From then on, Anita became a tireless educator, speaking at schools, universities, and public events, often alongside her cello. She confronted German audiences with the crimes of the Nazi era while also acknowledging the nation’s efforts at reckoning. Her message was clear: Never again demands constant vigilance against hatred and indifference.
Honours and a Living Legacy
Both the British and German governments formally recognised her contributions. In the United Kingdom, she was appointed a Member of the Order of the British Empire (MBE) for her services to music and Holocaust education. The German state awarded her the Order of Merit, a gesture of profound significance for a survivor who had lost everything to that nation’s murderous regime.

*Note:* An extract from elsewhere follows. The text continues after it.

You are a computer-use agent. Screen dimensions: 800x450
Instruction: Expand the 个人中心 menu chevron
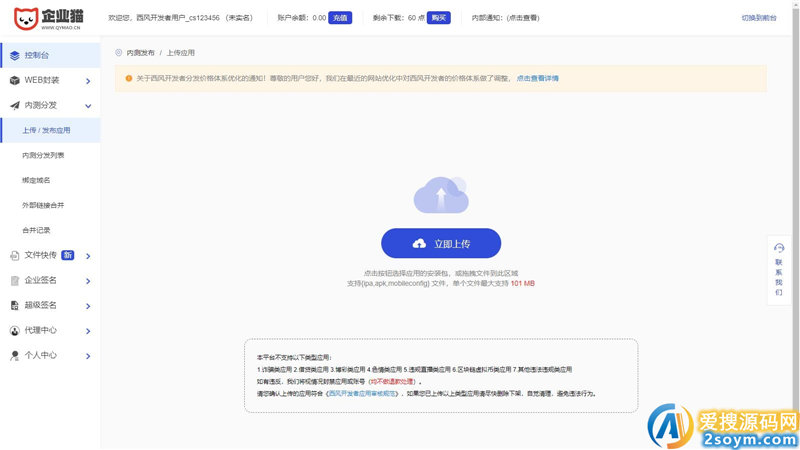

In a further, perhaps unexpected tribute, her portrait was included in the Royal Collection, hanging alongside depictions of monarchs and national heroes—a testament to the esteem in which she is held.

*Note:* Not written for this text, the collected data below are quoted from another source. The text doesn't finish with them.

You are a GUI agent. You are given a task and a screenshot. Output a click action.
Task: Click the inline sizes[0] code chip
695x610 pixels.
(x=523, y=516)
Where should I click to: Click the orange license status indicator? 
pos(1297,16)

Anita Lasker-Wallfisch’s birth in 1925 placed her at the crossroads of cataclysm. From the quiet promise of a middle-class German childhood, she was plunged into the abyss and emerged with a cello as her shield. Her story is not merely one of survival; it is a narrative of artistic integrity and ethical commitment. Through the English Chamber Orchestra, she helped shape post-war musical life. Through her words, she challenged the world to remember. Even as she entered her hundredth year, she remained a vibrant presence—a link between a vanished world and a future that must never forget its shadows.
Why Her Birth Matters
The birth of a single individual rarely makes history, yet the life that began on that July day in Breslau became a powerful symbol. Anita Lasker-Wallfisch represents the countless voices silenced by genocide and the rare few who lived to rebuild. She demonstrated that art is not a luxury but a force for survival and renewal. Her journey—from the Women’s Orchestra of Auschwitz to the concert halls of the world—underscores the inescapable entanglement of beauty and barbarism in modern times. To study her is to confront the Holocaust, but also to witness the stubborn, life-affirming power of human creativity. In an era of rising extremism, her quiet, cello-inflected testimony resounds with urgent relevance.
Factual backbone from Wikidata (CC0); biographical context referenced from Wikipedia (CC BY-SA). Narrative text is original and AI-assisted.